Once the line with "Given: Click the 第七代 column label" is found in the data, output it and each following line exactly, up to and including the line with "Show the chart", and nothing before or after.

[RECORDS SUPPLIED]

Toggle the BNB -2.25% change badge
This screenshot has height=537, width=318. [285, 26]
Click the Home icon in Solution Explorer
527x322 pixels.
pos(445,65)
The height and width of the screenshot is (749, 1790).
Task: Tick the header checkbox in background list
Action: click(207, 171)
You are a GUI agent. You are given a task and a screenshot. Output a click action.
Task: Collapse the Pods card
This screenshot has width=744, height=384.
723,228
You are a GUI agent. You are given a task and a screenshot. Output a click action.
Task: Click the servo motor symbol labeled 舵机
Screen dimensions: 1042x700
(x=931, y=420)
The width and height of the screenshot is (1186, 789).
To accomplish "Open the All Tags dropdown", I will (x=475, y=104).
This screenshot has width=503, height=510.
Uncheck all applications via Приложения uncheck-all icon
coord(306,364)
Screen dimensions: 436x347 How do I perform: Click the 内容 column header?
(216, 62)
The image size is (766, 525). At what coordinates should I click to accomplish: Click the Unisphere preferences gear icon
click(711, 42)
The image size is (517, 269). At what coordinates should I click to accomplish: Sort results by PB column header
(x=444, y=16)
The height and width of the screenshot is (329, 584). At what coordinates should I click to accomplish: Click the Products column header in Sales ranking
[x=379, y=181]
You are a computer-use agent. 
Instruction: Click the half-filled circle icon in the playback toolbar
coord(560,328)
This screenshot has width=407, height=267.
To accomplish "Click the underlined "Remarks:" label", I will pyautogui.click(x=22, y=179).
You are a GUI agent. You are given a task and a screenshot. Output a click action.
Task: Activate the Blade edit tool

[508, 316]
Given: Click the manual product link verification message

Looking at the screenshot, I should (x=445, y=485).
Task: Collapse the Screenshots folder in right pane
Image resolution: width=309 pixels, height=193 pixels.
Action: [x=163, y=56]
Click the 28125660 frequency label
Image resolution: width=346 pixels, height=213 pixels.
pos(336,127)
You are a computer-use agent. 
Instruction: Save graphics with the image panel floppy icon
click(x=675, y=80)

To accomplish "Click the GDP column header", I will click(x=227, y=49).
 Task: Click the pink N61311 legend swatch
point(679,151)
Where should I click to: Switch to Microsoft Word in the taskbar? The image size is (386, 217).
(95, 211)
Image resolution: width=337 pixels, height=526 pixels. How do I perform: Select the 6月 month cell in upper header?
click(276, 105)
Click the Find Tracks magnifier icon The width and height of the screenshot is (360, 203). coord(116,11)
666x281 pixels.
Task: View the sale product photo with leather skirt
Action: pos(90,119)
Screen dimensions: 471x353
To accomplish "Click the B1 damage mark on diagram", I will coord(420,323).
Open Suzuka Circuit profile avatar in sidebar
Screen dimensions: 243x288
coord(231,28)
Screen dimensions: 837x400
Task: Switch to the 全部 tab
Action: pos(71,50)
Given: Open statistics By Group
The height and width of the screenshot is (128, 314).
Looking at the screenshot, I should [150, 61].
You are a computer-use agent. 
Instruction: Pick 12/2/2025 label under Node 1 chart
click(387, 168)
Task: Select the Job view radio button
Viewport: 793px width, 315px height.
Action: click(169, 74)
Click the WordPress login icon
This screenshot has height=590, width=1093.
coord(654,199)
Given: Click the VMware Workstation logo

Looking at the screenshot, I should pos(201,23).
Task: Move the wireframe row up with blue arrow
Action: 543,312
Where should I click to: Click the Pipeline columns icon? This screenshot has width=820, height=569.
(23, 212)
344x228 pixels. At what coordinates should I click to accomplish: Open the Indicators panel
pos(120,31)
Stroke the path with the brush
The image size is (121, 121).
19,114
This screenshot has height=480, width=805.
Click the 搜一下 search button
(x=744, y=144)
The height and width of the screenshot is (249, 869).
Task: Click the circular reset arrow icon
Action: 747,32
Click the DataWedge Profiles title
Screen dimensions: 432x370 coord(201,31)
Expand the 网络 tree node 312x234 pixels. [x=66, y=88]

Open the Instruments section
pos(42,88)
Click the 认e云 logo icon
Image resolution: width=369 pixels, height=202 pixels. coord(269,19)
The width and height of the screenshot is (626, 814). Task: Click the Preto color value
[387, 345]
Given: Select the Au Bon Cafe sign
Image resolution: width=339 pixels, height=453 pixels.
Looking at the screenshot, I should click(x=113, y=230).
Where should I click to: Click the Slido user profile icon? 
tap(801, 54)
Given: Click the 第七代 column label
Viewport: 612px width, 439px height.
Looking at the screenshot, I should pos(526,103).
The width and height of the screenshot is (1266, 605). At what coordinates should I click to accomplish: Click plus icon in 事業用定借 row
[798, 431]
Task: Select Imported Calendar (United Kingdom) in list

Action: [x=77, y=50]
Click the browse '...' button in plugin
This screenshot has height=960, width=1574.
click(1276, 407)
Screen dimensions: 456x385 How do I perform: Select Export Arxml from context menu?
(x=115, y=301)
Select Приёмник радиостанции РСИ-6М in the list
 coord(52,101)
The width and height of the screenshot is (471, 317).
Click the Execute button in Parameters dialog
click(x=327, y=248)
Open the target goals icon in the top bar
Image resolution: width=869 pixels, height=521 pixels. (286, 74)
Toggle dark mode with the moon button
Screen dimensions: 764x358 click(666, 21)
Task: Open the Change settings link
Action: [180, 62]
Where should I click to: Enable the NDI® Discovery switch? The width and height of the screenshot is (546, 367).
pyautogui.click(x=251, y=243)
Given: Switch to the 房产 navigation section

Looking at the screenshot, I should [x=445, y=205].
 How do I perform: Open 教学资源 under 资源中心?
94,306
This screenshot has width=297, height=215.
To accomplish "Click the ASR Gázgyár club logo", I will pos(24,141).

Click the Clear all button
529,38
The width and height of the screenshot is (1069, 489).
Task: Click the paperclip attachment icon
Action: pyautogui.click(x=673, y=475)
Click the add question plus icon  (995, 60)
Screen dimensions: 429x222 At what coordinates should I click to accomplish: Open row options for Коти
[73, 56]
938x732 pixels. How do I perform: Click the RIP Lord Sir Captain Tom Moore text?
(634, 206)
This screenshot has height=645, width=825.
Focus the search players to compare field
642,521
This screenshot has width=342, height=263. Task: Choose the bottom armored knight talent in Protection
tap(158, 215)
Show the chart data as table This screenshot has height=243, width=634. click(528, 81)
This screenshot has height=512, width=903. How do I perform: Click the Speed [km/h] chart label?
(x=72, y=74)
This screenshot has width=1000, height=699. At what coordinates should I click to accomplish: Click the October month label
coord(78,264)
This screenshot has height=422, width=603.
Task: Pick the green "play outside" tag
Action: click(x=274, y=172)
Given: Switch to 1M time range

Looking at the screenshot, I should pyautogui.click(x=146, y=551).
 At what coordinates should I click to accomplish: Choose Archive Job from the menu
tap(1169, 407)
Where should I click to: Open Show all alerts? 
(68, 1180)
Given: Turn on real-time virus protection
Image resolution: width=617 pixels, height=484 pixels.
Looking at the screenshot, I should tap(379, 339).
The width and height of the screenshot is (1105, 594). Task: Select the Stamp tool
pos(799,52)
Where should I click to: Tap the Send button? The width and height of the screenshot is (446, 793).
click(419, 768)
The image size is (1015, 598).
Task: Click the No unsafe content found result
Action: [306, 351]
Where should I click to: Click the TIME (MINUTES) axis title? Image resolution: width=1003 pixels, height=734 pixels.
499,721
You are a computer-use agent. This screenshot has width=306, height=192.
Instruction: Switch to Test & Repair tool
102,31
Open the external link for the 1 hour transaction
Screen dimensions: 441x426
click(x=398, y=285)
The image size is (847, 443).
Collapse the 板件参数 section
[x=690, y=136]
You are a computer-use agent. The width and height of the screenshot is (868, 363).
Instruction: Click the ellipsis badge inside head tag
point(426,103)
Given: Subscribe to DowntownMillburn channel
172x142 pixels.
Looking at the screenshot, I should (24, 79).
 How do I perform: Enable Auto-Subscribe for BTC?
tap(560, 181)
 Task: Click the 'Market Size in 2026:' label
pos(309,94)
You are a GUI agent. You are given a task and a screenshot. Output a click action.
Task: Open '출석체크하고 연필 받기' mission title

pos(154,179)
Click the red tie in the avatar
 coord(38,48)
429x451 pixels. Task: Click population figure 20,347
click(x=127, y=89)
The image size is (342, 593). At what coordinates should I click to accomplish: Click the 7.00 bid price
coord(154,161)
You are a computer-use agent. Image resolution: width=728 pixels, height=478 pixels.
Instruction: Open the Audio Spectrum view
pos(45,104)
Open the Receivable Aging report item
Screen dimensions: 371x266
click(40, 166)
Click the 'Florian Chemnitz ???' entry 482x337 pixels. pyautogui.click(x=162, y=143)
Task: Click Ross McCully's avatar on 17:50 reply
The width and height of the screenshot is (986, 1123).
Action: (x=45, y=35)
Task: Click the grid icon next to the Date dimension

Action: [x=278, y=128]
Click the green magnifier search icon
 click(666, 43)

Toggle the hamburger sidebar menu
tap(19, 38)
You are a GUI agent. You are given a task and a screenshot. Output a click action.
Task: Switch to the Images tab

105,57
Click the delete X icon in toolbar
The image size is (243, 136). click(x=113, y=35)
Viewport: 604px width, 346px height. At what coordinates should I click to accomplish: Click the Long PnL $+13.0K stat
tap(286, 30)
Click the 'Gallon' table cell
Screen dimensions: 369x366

[/RECORDS SUPPLIED]

# RESPONSE TO THIS EXERCISE
Given: Click the 第七代 column label
Viewport: 612px width, 439px height.
Looking at the screenshot, I should pos(526,103).
The width and height of the screenshot is (1266, 605). At what coordinates should I click to accomplish: Click plus icon in 事業用定借 row
[798, 431]
Task: Select Imported Calendar (United Kingdom) in list

Action: [x=77, y=50]
Click the browse '...' button in plugin
This screenshot has height=960, width=1574.
click(1276, 407)
Screen dimensions: 456x385 How do I perform: Select Export Arxml from context menu?
(x=115, y=301)
Select Приёмник радиостанции РСИ-6М in the list
 coord(52,101)
The width and height of the screenshot is (471, 317).
Click the Execute button in Parameters dialog
click(x=327, y=248)
Open the target goals icon in the top bar
Image resolution: width=869 pixels, height=521 pixels. (286, 74)
Toggle dark mode with the moon button
Screen dimensions: 764x358 click(666, 21)
Task: Open the Change settings link
Action: [180, 62]
Where should I click to: Enable the NDI® Discovery switch? The width and height of the screenshot is (546, 367).
pyautogui.click(x=251, y=243)
Given: Switch to the 房产 navigation section

Looking at the screenshot, I should [x=445, y=205].
 How do I perform: Open 教学资源 under 资源中心?
94,306
This screenshot has width=297, height=215.
To accomplish "Click the ASR Gázgyár club logo", I will pos(24,141).

Click the Clear all button
529,38
The width and height of the screenshot is (1069, 489).
Task: Click the paperclip attachment icon
Action: pyautogui.click(x=673, y=475)
Click the add question plus icon  (995, 60)
Screen dimensions: 429x222 At what coordinates should I click to accomplish: Open row options for Коти
[73, 56]
938x732 pixels. How do I perform: Click the RIP Lord Sir Captain Tom Moore text?
(634, 206)
This screenshot has height=645, width=825.
Focus the search players to compare field
642,521
This screenshot has width=342, height=263. Task: Choose the bottom armored knight talent in Protection
tap(158, 215)
Show the chart data as table This screenshot has height=243, width=634. click(528, 81)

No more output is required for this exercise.